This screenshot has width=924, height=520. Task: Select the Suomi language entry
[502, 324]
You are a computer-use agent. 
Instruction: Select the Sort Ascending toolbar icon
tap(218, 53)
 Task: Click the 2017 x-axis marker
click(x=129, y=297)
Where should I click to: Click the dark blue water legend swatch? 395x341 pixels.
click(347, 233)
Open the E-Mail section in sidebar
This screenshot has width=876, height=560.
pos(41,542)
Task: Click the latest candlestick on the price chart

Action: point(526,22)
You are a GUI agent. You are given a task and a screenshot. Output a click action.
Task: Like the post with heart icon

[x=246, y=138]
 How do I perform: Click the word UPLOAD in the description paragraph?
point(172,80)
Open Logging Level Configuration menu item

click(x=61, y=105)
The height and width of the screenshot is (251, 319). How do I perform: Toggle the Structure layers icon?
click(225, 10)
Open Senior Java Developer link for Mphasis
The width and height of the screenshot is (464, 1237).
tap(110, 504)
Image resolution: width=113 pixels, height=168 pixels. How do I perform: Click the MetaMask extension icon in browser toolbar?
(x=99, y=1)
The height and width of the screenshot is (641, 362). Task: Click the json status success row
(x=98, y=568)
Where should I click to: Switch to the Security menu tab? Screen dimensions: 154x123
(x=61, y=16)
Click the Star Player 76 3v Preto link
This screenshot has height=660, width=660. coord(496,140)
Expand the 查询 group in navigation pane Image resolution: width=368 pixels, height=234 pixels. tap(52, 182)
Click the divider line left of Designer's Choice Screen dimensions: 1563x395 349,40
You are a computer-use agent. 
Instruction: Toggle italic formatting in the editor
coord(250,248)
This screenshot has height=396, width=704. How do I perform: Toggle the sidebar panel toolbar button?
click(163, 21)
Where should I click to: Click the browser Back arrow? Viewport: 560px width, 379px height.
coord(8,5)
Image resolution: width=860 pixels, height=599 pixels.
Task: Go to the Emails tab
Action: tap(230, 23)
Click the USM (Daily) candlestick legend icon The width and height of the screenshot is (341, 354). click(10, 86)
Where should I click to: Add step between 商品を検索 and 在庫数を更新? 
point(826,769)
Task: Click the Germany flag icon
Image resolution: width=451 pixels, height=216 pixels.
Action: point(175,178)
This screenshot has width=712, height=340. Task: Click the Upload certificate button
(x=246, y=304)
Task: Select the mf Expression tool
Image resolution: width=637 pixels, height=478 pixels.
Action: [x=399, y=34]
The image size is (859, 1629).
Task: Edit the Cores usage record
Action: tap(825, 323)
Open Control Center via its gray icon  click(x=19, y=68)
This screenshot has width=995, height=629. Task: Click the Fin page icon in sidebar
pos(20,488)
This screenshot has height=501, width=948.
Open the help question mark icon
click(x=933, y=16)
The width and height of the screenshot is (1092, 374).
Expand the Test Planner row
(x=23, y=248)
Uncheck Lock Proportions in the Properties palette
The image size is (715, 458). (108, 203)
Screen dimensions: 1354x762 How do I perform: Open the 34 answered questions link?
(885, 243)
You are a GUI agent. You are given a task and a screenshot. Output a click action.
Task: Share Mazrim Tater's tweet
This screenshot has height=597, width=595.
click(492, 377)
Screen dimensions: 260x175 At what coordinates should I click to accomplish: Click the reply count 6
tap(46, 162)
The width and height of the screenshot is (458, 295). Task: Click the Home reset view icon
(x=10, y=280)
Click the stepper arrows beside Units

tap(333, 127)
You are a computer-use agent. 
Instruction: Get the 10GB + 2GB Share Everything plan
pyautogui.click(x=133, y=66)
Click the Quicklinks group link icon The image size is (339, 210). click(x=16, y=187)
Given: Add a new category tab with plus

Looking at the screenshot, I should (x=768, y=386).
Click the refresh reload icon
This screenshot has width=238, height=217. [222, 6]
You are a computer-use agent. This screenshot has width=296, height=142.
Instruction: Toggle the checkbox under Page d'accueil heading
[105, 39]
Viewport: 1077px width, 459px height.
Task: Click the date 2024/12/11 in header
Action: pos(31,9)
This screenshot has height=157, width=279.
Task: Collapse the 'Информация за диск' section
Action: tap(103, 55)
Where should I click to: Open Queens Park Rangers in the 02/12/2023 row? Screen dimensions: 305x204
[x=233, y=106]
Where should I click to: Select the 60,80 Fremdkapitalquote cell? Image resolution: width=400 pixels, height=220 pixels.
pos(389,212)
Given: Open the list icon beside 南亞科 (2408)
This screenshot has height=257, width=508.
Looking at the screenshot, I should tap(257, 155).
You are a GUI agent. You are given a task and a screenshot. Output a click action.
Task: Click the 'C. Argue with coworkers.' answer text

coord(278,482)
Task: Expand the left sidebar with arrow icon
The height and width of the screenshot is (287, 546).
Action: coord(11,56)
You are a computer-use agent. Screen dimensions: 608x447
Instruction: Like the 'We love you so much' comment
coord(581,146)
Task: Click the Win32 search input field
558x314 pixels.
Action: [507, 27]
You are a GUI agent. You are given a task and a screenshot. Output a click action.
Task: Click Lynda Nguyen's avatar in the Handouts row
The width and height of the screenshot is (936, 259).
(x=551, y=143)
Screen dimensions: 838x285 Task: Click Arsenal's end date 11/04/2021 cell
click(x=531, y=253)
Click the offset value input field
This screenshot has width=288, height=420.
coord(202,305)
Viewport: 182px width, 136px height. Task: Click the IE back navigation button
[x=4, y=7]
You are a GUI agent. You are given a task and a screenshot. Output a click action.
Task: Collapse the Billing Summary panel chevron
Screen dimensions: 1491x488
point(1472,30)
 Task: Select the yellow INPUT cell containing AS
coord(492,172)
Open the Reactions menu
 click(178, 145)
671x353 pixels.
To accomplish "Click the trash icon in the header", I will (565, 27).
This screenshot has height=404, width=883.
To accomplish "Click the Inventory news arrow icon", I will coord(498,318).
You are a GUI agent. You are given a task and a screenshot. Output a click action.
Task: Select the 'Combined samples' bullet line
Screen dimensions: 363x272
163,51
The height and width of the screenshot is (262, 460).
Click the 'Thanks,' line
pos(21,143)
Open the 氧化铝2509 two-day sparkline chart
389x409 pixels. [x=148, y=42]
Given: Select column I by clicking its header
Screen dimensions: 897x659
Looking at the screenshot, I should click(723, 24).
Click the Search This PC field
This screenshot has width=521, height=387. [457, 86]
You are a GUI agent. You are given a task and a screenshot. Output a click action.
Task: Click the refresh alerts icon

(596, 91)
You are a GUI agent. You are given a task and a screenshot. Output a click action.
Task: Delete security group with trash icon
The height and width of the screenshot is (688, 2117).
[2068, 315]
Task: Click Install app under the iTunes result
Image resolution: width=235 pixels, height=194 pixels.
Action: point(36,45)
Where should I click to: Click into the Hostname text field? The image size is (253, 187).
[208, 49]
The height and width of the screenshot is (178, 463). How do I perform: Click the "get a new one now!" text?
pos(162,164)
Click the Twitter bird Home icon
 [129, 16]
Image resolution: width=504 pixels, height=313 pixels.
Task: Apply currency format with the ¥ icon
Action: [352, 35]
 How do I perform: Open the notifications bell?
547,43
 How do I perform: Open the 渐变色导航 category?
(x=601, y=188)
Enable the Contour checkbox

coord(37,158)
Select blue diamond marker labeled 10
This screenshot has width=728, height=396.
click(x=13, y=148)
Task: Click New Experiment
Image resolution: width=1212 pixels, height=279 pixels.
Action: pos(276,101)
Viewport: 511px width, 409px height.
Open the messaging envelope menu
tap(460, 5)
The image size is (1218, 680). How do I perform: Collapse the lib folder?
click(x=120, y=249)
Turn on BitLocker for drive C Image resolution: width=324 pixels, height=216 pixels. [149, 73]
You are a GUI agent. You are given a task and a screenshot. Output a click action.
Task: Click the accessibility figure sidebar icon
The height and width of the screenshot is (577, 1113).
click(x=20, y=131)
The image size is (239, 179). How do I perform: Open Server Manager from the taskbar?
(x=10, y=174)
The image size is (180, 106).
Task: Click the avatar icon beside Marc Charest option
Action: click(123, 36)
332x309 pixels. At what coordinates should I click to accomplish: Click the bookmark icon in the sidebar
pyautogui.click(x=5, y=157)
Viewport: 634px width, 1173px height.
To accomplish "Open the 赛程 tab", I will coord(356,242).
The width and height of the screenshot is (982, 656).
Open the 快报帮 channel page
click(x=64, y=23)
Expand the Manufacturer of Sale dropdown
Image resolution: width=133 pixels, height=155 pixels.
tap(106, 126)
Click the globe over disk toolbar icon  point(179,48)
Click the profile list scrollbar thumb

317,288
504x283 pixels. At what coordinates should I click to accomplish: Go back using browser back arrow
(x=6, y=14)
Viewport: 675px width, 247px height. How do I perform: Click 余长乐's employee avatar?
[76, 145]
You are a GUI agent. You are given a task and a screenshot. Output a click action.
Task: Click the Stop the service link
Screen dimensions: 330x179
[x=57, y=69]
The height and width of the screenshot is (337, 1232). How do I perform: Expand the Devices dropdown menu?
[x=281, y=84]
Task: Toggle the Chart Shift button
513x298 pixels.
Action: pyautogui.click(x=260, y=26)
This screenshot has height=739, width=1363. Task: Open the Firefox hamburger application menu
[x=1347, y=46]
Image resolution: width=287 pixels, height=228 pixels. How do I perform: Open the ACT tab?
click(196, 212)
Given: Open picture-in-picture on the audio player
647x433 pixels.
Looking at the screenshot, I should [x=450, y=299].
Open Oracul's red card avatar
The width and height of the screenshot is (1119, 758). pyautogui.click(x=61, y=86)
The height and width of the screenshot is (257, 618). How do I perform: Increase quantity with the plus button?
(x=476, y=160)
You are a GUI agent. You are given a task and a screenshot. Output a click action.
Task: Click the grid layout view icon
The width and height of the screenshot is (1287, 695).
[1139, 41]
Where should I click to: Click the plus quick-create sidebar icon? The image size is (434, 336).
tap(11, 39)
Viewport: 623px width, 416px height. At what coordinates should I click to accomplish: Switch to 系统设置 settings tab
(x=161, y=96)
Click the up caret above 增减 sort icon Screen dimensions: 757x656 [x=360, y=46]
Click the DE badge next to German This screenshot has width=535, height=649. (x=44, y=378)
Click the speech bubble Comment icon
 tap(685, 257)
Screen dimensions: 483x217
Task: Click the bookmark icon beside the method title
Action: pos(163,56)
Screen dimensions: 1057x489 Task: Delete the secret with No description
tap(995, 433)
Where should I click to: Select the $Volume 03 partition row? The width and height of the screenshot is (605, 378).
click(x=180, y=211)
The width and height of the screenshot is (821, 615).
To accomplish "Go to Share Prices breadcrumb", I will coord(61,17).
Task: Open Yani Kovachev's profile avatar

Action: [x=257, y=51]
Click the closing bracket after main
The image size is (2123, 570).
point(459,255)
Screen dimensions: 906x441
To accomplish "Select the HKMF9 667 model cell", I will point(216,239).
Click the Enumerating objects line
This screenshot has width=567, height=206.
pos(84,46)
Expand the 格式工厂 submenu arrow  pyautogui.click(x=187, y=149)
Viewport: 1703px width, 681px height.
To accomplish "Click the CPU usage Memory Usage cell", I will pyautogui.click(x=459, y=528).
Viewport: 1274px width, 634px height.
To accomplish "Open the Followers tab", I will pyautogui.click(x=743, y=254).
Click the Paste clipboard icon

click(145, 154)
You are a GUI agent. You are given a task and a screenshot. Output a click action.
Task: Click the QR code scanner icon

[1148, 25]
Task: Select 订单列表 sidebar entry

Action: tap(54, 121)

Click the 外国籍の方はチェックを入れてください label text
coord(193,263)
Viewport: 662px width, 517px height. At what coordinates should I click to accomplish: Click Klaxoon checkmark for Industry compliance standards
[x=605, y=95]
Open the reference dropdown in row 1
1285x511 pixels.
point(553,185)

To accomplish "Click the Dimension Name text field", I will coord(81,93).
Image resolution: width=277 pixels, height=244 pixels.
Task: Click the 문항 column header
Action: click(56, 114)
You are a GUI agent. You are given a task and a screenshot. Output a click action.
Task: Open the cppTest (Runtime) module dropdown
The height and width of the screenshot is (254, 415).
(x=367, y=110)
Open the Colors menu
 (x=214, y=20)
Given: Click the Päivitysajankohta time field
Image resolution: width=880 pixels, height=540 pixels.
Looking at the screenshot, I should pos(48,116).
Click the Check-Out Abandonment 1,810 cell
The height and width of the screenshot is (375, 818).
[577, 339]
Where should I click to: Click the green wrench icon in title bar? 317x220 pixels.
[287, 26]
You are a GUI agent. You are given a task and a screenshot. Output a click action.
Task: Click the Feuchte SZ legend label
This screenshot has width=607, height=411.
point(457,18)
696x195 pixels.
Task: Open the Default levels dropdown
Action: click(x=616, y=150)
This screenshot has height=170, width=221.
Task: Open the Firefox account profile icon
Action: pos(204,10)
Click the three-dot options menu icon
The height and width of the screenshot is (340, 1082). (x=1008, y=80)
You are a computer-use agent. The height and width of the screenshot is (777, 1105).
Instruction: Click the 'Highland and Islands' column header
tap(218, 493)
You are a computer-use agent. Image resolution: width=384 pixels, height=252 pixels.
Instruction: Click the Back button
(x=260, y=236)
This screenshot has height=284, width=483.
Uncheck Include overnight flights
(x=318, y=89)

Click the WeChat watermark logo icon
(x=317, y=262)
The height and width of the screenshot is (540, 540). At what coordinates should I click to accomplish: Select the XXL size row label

++++++++++++++++++++

* WHAT TO WORK ON
Copy out precisely the lines from the line with "Task: Like the post with heart icon" to the line with "Click the divider" in the material above, including those two lines and omitting all the rest.

* SOLUTION TO THE PROBLEM
Task: Like the post with heart icon

[x=246, y=138]
 How do I perform: Click the word UPLOAD in the description paragraph?
point(172,80)
Open Logging Level Configuration menu item

click(x=61, y=105)
The height and width of the screenshot is (251, 319). How do I perform: Toggle the Structure layers icon?
click(225, 10)
Open Senior Java Developer link for Mphasis
The width and height of the screenshot is (464, 1237).
tap(110, 504)
Image resolution: width=113 pixels, height=168 pixels. How do I perform: Click the MetaMask extension icon in browser toolbar?
(x=99, y=1)
The height and width of the screenshot is (641, 362). Task: Click the json status success row
(x=98, y=568)
Where should I click to: Switch to the Security menu tab? Screen dimensions: 154x123
(x=61, y=16)
Click the Star Player 76 3v Preto link
This screenshot has height=660, width=660. coord(496,140)
Expand the 查询 group in navigation pane Image resolution: width=368 pixels, height=234 pixels. tap(52, 182)
Click the divider line left of Designer's Choice Screen dimensions: 1563x395 349,40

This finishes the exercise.